LH: We have a partial prototype, not spending a lot of time on that right now.
LW: experimentation is valuable, to see what the optimizations are to be competitive with JS. Once we have parity, we can ask where the optimizations should be. Getting to parity is a prerequisite, biggest risk to address.
JK: IS the dart compiler missing out on optimizations? Any time we have a system providing an unoptimized result, is there a missed opportunity of missing optimization in the other system? This is an intentional choice, any optimizations implemented in Binaryen will benefit the entire ecosystem
CW: agree that what binaryen is doing is incredibly valuable, what do Dart expect their burden to be, do they expect to delegate to Binaryen?

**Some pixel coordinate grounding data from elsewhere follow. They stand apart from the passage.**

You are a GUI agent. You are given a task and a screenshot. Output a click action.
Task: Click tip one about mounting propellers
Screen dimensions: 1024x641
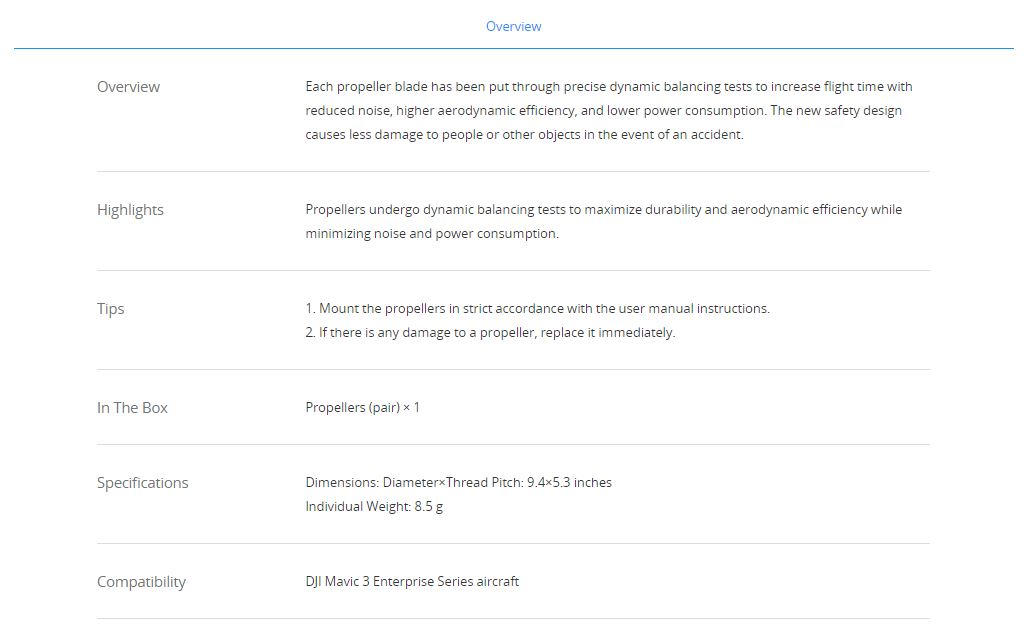click(x=537, y=309)
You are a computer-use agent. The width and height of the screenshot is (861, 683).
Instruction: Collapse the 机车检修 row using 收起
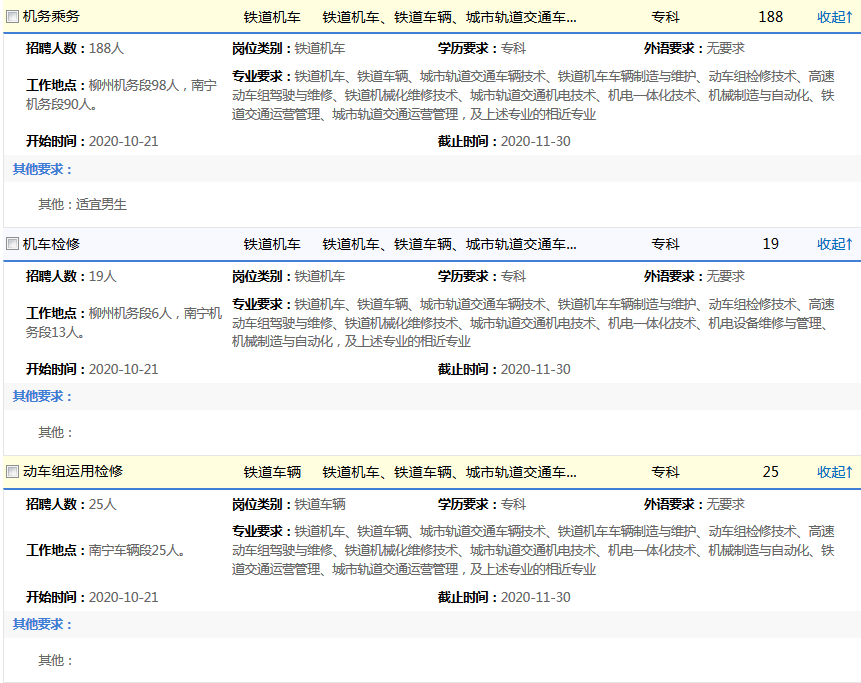click(834, 244)
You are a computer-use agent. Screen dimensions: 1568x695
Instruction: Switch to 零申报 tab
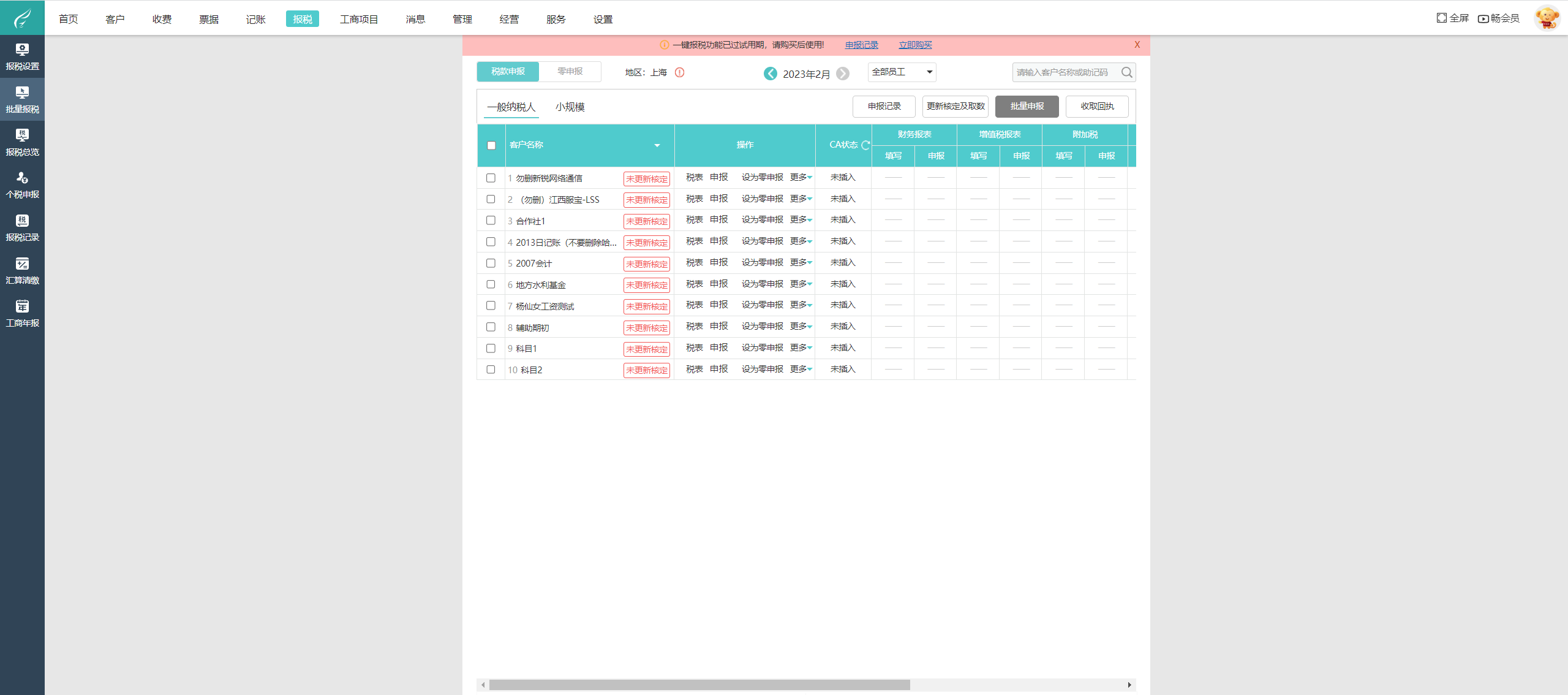coord(571,72)
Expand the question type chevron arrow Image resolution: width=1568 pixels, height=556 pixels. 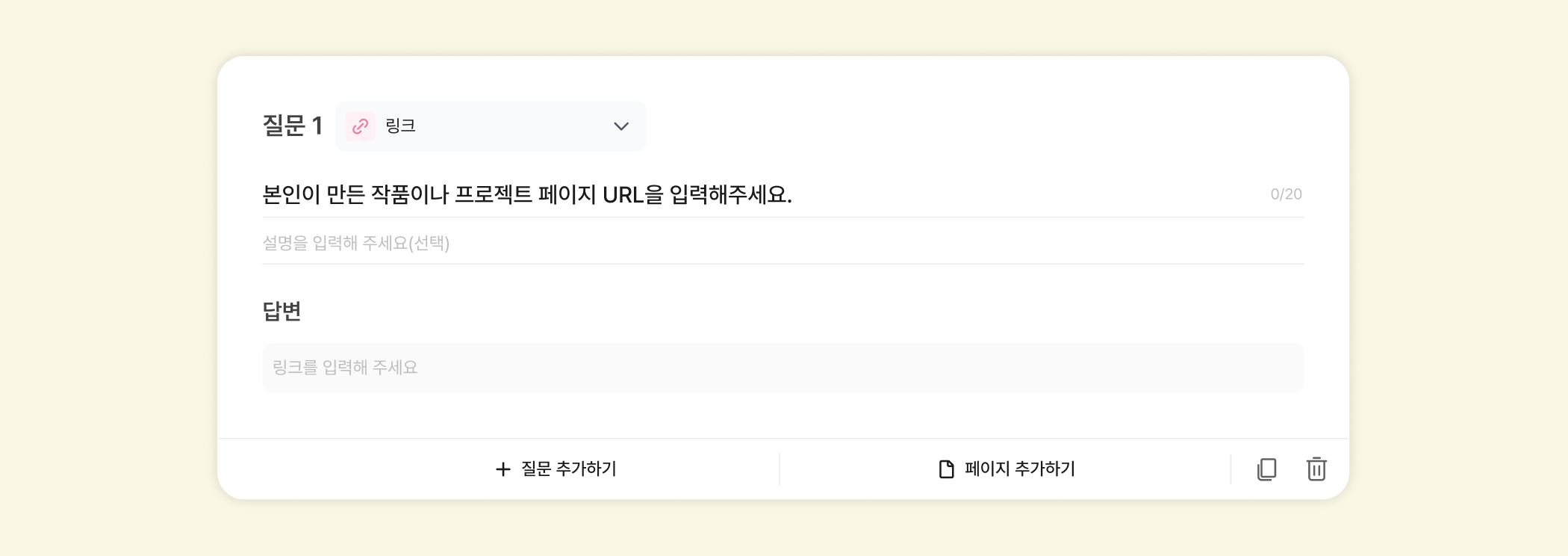[x=620, y=126]
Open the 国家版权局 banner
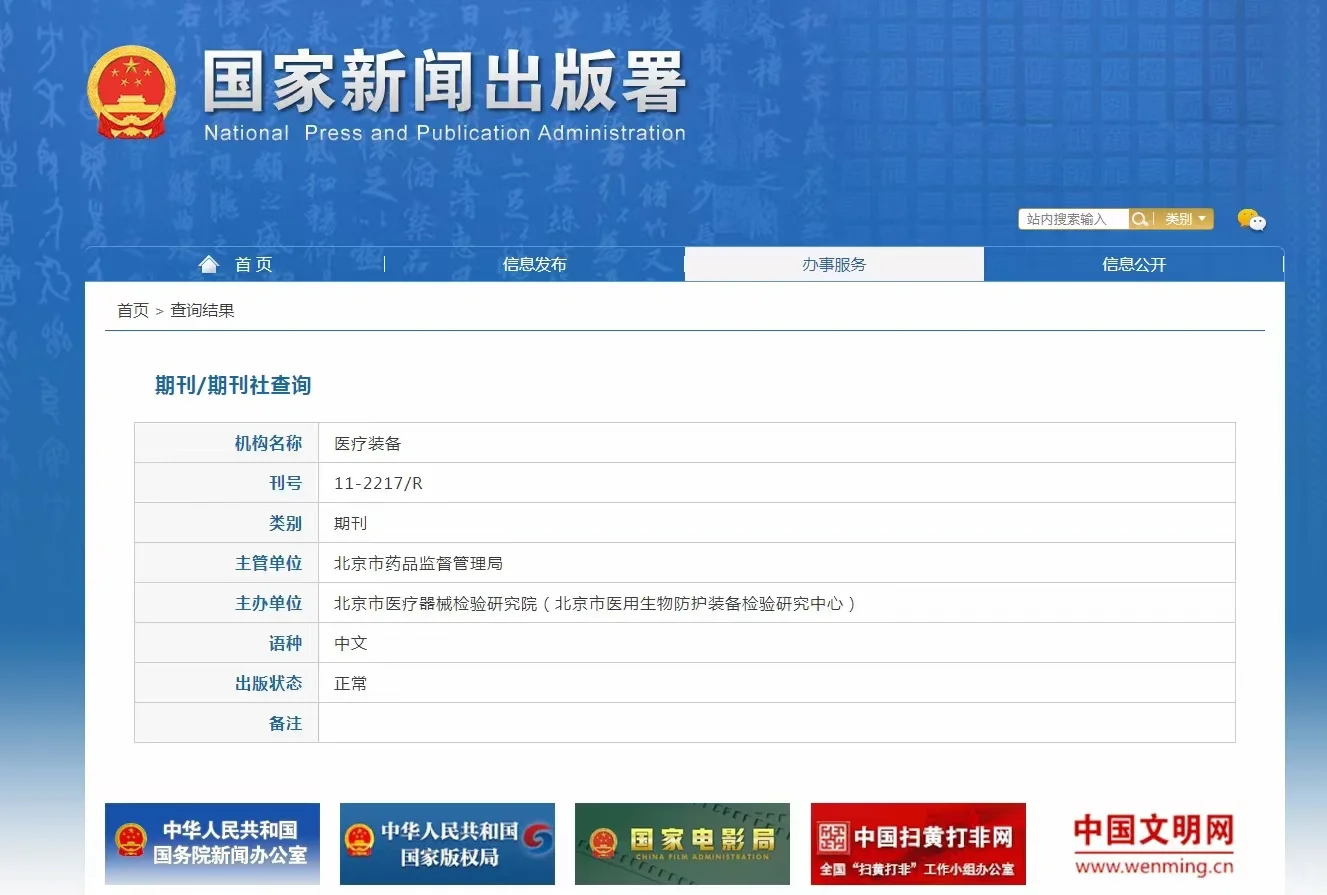 point(447,844)
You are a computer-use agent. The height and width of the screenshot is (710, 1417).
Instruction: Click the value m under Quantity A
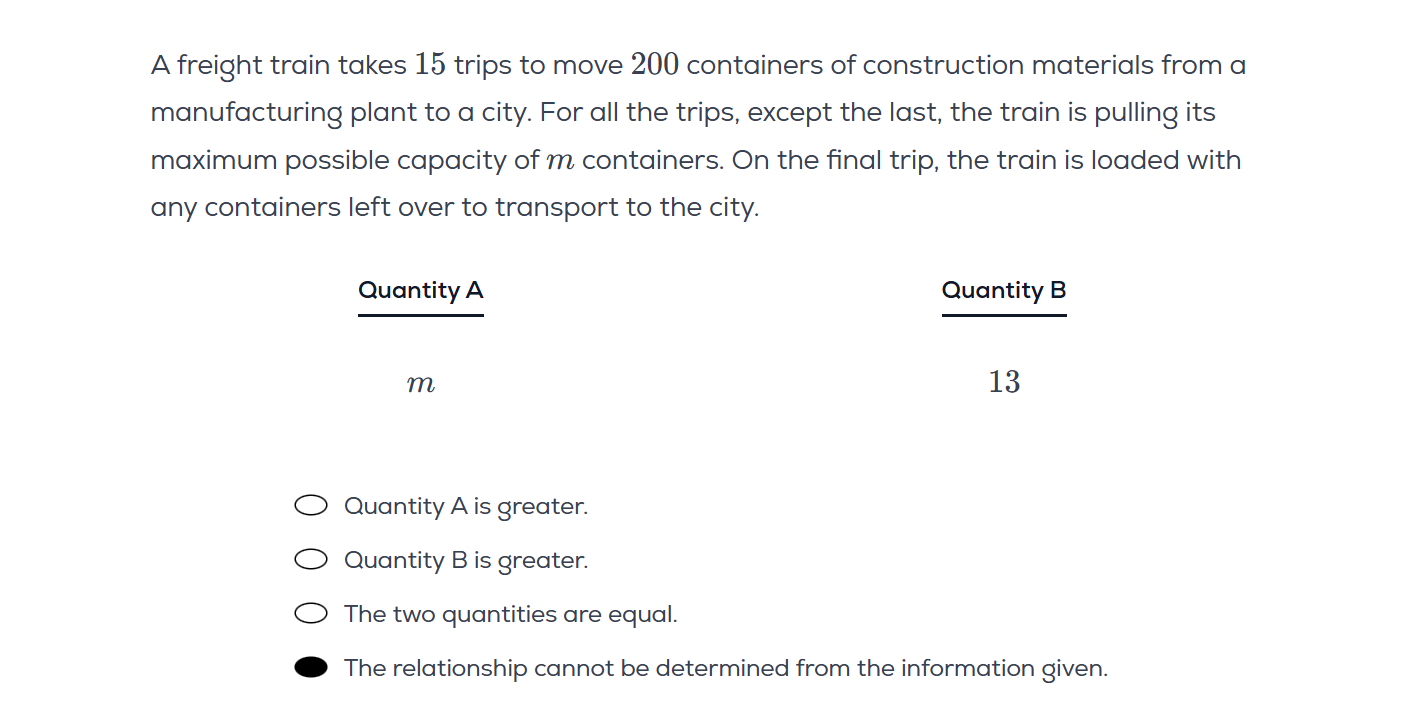tap(421, 383)
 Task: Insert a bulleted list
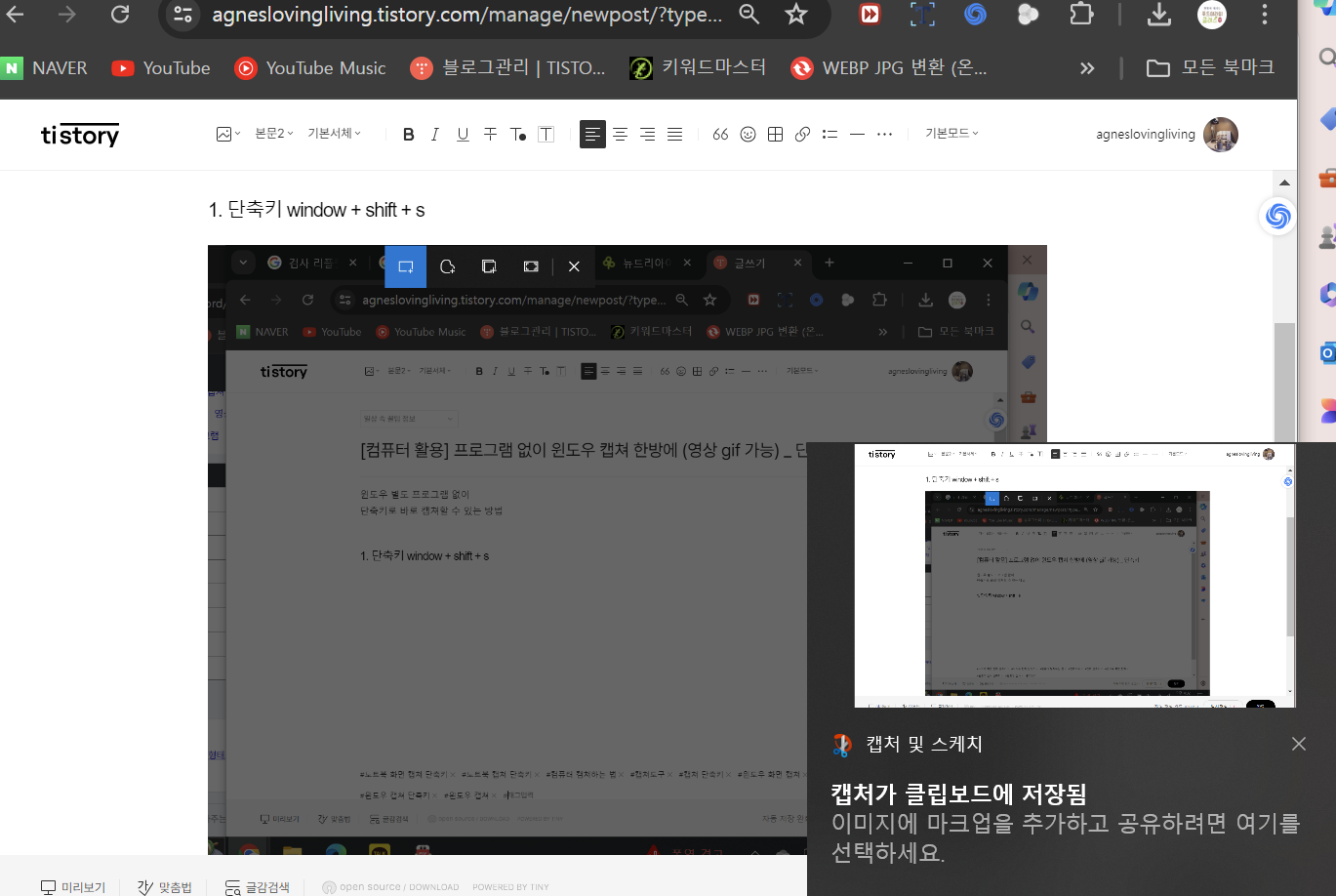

JK: Lot of optimizations on their end, it makes sense to have both language specific optimizations on their end, and language independent optimizations in Binaryen
BT: advantage of doing optimizations in VM is debugging, tracing through your programs. If you use an offline/AOT, you can inline things and you don't see their frames. If you generate unoptimized code, and VM supports debugging, you can step through. E.g. javac doesn't inline. If you think about ecosystem view, generating unoptimized code is a good thing if you want to debug it, not everything is production deployment where you run optimization passes which make it harder to debug.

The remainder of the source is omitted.